WHAT YOU SHOULD DO
Your task is to filter the data below down to the lines holding "will".

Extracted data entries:
---------------
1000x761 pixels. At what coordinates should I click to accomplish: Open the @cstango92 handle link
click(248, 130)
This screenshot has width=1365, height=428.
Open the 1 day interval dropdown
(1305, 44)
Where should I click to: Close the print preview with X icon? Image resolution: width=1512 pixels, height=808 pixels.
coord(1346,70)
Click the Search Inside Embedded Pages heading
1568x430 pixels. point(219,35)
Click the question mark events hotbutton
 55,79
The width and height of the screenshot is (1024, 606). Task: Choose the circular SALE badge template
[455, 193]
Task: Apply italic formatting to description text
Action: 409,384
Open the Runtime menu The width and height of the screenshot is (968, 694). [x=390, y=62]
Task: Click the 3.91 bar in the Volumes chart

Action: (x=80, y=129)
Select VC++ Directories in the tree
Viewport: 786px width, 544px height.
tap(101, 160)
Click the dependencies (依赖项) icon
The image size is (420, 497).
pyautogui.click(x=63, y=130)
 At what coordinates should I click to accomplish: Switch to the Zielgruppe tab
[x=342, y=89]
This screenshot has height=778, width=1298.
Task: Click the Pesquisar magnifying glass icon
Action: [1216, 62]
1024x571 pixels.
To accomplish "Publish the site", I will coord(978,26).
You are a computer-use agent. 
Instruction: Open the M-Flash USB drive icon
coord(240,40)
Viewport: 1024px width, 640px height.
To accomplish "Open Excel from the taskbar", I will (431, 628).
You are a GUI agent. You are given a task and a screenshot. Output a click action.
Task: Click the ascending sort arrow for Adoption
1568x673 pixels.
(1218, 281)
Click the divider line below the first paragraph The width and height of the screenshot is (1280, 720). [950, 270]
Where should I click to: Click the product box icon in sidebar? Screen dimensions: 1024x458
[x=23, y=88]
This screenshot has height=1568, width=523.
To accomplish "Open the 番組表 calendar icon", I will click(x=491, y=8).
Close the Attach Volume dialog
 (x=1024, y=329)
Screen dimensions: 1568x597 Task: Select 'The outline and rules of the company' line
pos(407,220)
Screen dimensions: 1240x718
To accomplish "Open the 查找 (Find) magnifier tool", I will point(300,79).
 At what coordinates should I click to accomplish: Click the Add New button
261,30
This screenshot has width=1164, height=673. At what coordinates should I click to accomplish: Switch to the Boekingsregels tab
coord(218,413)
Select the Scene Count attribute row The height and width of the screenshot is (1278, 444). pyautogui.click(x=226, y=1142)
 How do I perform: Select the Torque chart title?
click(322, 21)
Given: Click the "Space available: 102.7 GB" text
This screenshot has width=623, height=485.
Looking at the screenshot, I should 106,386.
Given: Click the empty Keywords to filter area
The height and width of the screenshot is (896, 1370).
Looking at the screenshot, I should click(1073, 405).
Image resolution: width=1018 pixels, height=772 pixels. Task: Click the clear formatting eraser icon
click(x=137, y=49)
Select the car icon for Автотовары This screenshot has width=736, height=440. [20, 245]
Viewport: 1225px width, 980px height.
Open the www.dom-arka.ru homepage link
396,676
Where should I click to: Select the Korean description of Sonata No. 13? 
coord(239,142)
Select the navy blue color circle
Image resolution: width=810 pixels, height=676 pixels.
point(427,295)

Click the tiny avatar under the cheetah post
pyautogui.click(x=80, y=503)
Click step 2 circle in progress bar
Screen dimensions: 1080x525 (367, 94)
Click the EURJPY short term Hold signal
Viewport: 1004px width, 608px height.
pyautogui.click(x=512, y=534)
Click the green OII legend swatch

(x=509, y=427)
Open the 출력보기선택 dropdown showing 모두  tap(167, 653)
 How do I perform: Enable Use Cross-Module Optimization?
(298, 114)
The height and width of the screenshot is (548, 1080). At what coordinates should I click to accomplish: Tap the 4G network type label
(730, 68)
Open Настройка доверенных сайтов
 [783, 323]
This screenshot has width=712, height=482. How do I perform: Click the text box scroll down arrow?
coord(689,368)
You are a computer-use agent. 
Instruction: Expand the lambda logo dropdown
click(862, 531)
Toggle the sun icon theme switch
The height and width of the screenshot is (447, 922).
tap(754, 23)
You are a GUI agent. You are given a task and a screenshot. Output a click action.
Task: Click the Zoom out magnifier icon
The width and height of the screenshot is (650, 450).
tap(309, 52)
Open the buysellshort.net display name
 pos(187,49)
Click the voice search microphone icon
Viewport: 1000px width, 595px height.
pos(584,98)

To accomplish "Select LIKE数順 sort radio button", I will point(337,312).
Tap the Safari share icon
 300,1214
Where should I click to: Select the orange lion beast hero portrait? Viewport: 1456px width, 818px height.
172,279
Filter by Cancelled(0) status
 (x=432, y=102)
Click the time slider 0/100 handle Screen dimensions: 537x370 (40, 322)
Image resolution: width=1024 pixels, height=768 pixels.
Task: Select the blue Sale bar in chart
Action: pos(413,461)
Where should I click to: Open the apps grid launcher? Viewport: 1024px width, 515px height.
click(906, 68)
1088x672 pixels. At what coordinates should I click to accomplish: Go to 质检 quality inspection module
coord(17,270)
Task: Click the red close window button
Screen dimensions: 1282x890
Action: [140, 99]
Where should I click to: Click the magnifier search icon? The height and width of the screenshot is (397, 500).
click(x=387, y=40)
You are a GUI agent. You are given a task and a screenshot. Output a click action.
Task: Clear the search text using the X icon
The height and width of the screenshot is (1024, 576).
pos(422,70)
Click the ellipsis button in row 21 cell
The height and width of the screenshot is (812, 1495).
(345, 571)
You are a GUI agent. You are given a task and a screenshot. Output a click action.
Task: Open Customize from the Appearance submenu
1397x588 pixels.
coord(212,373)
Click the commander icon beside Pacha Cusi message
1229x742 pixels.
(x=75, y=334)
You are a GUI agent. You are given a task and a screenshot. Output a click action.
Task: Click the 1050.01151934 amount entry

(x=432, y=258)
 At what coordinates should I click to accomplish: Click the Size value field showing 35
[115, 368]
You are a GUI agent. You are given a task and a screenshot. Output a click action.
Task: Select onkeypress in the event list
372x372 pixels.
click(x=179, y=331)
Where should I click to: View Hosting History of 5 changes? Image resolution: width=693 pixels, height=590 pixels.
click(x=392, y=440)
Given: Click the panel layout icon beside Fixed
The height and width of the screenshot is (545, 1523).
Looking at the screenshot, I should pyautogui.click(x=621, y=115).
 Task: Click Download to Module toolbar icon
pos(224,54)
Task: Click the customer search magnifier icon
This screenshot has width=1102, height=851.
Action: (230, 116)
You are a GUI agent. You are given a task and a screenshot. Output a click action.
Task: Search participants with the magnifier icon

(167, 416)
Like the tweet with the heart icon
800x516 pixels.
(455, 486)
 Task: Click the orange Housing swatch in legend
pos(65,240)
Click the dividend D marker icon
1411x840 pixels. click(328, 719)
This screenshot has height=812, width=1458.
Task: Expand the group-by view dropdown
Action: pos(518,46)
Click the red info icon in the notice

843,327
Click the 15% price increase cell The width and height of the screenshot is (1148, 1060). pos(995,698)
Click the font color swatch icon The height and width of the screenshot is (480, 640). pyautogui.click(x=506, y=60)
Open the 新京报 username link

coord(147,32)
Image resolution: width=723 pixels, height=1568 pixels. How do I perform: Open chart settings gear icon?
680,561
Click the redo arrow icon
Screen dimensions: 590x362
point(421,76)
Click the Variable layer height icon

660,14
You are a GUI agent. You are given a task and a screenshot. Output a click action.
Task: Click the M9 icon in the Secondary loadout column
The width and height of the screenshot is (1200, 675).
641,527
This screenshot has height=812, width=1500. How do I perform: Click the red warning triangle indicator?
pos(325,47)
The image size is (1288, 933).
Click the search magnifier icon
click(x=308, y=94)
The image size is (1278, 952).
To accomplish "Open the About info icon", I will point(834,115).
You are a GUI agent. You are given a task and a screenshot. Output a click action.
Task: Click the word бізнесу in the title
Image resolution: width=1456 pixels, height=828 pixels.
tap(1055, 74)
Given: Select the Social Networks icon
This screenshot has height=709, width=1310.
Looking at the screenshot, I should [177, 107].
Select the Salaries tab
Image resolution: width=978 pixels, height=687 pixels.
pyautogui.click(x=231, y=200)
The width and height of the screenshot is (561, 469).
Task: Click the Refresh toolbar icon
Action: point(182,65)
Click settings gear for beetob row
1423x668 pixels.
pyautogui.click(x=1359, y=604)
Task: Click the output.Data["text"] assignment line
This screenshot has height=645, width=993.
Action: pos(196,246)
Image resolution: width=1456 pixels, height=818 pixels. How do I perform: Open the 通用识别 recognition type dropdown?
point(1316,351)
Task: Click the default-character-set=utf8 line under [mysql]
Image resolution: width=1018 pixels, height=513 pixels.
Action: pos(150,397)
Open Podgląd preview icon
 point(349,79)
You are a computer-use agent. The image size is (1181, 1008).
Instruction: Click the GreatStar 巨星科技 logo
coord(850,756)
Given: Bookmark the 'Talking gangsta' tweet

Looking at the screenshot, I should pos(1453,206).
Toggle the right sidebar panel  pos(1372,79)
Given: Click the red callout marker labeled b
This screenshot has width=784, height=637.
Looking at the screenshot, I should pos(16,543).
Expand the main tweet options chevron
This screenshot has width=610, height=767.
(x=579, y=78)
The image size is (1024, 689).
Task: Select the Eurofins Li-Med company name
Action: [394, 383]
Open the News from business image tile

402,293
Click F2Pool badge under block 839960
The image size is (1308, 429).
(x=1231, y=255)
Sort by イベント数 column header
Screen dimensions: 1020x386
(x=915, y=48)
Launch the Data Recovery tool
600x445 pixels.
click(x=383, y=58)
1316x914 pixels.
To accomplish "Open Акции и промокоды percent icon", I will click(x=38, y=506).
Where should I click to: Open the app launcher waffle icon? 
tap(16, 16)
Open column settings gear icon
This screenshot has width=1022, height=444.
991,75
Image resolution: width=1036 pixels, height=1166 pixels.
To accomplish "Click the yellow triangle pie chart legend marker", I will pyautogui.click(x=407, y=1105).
---------------
SOLVED PROBLEM
To accomplish "Publish the site", I will coord(978,26).
To accomplish "Open Excel from the taskbar", I will (431, 628).
To accomplish "Open the 番組表 calendar icon", I will click(x=491, y=8).
To accomplish "Open the 查找 (Find) magnifier tool", I will point(300,79).
To accomplish "Select LIKE数順 sort radio button", I will point(337,312).
To accomplish "Open the About info icon", I will point(834,115).
To accomplish "Open Акции и промокоды percent icon", I will click(x=38, y=506).
To accomplish "Click the yellow triangle pie chart legend marker", I will pyautogui.click(x=407, y=1105).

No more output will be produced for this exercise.